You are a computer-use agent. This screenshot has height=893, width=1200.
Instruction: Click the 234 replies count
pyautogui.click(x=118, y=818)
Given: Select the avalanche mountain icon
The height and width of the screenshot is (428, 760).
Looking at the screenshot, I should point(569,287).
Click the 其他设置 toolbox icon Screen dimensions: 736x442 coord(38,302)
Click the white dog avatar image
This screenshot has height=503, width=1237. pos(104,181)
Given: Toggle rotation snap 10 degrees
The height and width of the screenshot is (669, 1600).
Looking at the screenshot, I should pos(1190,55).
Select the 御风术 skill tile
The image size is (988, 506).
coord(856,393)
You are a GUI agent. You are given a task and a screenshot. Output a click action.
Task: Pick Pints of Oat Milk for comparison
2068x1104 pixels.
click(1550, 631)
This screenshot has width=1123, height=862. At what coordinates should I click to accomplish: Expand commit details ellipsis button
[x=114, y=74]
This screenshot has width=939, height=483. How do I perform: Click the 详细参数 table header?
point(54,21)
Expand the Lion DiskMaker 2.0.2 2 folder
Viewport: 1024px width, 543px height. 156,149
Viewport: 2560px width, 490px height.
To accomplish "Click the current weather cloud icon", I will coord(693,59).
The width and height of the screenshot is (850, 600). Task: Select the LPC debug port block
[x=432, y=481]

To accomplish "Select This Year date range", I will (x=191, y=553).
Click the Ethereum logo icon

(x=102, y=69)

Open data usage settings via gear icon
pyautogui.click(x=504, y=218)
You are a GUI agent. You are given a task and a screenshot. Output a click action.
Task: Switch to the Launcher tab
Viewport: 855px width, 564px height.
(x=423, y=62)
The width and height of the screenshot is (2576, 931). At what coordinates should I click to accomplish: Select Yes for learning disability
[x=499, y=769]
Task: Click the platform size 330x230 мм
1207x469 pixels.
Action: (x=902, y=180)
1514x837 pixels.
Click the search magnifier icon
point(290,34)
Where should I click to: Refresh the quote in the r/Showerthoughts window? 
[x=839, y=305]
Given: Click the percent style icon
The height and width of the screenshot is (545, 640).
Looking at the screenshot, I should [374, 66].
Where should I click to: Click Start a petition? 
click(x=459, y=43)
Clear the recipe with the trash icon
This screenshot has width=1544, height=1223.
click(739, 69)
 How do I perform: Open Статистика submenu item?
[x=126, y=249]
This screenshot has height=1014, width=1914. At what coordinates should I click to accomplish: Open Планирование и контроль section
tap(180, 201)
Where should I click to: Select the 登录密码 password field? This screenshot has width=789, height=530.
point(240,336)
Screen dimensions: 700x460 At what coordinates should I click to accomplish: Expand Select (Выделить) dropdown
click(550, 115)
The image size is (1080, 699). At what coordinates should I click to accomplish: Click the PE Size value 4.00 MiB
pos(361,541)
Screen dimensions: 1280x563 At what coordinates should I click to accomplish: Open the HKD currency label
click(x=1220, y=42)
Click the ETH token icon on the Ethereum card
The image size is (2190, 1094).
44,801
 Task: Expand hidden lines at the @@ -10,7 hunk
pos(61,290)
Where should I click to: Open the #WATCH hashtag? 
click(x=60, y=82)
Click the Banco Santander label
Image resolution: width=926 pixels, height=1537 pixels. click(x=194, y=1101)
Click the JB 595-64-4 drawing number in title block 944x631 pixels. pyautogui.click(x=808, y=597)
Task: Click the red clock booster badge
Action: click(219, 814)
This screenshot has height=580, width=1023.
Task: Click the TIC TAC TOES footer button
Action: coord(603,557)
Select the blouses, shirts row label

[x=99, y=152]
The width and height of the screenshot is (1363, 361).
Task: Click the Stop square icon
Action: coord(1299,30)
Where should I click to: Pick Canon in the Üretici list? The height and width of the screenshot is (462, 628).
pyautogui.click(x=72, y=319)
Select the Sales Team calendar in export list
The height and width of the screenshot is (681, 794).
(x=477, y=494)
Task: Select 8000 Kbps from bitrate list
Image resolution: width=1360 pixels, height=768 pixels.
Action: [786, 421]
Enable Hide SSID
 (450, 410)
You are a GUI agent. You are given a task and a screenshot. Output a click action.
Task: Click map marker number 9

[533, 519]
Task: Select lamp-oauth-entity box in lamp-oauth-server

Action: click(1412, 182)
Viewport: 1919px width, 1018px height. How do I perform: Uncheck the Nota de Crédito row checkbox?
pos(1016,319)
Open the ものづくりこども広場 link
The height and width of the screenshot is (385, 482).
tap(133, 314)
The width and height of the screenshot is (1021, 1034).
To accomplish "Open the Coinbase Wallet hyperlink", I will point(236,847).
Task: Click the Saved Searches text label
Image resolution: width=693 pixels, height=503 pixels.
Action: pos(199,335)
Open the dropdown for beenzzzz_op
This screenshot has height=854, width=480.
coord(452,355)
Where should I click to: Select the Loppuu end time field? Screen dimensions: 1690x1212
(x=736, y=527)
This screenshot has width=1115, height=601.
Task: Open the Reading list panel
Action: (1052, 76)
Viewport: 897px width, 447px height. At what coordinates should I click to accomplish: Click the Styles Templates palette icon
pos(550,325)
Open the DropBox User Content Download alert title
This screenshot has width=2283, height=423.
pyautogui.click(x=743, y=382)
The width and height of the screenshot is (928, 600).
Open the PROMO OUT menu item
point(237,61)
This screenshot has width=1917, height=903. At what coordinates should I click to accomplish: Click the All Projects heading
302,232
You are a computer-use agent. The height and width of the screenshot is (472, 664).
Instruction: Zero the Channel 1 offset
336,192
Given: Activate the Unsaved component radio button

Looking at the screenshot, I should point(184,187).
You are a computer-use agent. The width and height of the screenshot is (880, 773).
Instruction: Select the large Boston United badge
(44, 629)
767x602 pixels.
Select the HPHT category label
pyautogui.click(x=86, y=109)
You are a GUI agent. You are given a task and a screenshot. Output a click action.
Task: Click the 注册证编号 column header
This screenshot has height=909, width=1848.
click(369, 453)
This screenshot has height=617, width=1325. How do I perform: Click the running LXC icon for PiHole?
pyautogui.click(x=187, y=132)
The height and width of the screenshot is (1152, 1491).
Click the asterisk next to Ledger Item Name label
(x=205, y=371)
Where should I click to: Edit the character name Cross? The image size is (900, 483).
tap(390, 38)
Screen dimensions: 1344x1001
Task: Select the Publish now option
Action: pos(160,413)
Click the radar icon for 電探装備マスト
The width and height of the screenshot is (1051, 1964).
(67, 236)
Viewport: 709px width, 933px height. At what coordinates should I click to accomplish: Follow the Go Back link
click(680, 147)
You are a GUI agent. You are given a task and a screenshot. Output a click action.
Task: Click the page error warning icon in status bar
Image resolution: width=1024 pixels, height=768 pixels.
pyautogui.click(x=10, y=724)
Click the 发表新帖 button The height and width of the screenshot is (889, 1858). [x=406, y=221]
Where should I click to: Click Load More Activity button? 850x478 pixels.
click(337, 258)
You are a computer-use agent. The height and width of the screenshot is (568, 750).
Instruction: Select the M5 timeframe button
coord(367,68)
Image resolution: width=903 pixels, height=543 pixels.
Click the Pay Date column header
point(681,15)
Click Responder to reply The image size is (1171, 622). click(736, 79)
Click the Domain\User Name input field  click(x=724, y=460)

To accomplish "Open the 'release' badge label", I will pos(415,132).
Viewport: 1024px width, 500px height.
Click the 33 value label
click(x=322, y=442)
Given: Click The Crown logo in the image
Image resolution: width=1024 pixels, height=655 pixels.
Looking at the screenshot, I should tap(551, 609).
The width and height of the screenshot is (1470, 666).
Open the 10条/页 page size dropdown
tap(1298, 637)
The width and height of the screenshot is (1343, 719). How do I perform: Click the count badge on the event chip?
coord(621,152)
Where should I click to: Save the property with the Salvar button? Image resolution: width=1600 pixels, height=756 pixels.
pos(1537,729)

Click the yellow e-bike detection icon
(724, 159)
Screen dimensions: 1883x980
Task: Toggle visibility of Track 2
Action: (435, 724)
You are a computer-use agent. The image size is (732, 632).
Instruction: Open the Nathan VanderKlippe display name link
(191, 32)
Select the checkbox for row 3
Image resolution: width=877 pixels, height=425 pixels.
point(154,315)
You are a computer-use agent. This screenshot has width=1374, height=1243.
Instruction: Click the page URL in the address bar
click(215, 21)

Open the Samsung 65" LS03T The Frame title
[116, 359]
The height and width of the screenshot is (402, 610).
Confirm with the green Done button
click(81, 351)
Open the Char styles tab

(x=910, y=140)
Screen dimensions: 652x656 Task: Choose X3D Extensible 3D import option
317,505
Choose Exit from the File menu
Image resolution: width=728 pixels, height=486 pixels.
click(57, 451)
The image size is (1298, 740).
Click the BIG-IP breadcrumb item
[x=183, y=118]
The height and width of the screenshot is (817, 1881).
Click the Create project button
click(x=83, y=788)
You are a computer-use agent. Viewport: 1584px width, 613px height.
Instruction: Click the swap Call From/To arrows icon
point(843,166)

※ ※ ※

[ASSIGNED TASK] Look back at the entries above. Retype the line with "This screenshot has width=1123, height=862.", the line with "Viewport: 2560px width, 490px height.", and all lines in between.

[ANSWER FOR THE TASK]
This screenshot has width=1123, height=862. At what coordinates should I click to accomplish: Expand commit details ellipsis button
[x=114, y=74]
This screenshot has width=939, height=483. How do I perform: Click the 详细参数 table header?
point(54,21)
Expand the Lion DiskMaker 2.0.2 2 folder
Viewport: 1024px width, 543px height. 156,149
Viewport: 2560px width, 490px height.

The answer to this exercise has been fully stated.